If it is not though, the Church says Catholics could get the vaccine, even if it has a connection to abortion.

DR. EDWARD FURTON
Director of Publications, National Catholic Bioethics Center
“The Church generally holds that when there's no alternative, and there is a serious health concern, vaccines should indeed be used for the sake of preserving one's own health, that of one's children, and that of society at large.”

According to Dignitas Personae, “danger to the health of children could permit parents to use a vaccine which was developed using cell lines of illicit origin.” There is one condition for this. 

HELEN WATT
Senior Research Fellow, Anscombe Bioethics Centre
“You can, in principle, use these vaccines. However, we should all be asking our healthcare providers, our healthcare systems, to make ethical vaccines available.

The U.S. bishops' did just that, setting the example for Catholics.
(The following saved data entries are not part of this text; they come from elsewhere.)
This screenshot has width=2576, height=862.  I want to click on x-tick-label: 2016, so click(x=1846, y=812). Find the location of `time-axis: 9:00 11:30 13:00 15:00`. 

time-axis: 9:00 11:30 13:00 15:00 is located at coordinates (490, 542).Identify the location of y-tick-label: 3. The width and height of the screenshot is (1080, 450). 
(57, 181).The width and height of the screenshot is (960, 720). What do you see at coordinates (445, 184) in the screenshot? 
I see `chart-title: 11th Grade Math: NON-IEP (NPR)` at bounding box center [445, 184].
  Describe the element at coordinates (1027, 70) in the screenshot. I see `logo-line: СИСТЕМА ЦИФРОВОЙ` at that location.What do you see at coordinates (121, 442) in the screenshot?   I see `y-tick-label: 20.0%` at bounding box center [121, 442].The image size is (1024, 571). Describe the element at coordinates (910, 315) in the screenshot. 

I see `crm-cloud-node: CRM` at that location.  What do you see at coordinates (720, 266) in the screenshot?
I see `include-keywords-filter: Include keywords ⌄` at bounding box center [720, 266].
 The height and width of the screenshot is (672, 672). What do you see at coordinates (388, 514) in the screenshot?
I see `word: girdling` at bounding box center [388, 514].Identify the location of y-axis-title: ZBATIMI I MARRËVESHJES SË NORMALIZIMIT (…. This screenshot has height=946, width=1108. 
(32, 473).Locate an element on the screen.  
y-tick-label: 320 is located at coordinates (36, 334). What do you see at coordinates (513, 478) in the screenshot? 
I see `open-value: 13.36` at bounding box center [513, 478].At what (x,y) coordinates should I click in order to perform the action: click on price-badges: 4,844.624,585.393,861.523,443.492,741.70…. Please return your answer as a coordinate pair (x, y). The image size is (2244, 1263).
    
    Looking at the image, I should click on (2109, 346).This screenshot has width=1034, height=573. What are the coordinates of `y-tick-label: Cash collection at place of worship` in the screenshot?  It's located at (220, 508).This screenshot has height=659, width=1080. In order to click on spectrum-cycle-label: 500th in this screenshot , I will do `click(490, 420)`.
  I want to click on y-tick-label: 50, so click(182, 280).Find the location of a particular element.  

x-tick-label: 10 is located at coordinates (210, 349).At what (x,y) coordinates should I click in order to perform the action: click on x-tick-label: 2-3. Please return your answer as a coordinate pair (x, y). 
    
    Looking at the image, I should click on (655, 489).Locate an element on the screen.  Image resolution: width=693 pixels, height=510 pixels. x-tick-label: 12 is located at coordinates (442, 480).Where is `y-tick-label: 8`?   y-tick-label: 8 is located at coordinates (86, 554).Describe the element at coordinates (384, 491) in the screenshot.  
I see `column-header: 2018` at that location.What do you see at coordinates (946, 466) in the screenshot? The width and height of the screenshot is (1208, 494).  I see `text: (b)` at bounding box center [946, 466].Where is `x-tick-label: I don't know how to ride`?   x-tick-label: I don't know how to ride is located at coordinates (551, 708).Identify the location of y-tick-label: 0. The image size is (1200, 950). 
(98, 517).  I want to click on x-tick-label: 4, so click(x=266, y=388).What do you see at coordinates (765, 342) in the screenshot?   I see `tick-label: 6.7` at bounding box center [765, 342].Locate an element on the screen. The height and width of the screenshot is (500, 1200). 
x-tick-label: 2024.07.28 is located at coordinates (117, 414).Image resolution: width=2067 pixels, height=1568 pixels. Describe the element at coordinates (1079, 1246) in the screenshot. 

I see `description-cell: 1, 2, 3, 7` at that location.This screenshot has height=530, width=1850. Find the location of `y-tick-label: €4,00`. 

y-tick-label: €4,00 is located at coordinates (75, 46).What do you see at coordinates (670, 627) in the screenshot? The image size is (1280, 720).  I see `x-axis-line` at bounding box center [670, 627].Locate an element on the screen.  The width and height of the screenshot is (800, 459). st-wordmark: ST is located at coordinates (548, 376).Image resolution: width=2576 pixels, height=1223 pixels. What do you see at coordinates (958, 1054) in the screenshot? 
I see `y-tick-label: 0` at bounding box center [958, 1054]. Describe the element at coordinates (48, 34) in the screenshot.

They sent a letter to the U.S. Food and Drug Administration asking for “access to vaccines that are free from any connection to abortion.” It contained signatures from many Christian organizations. 

As tests are being carried out globally in an attempt to find a vaccine for COVID-19, Dignitas Personae says “everyone has the duty to make known their disagreement.” In this way, life can be protected at every stage, from those vulnerable to coronavirus to the smallest in the womb.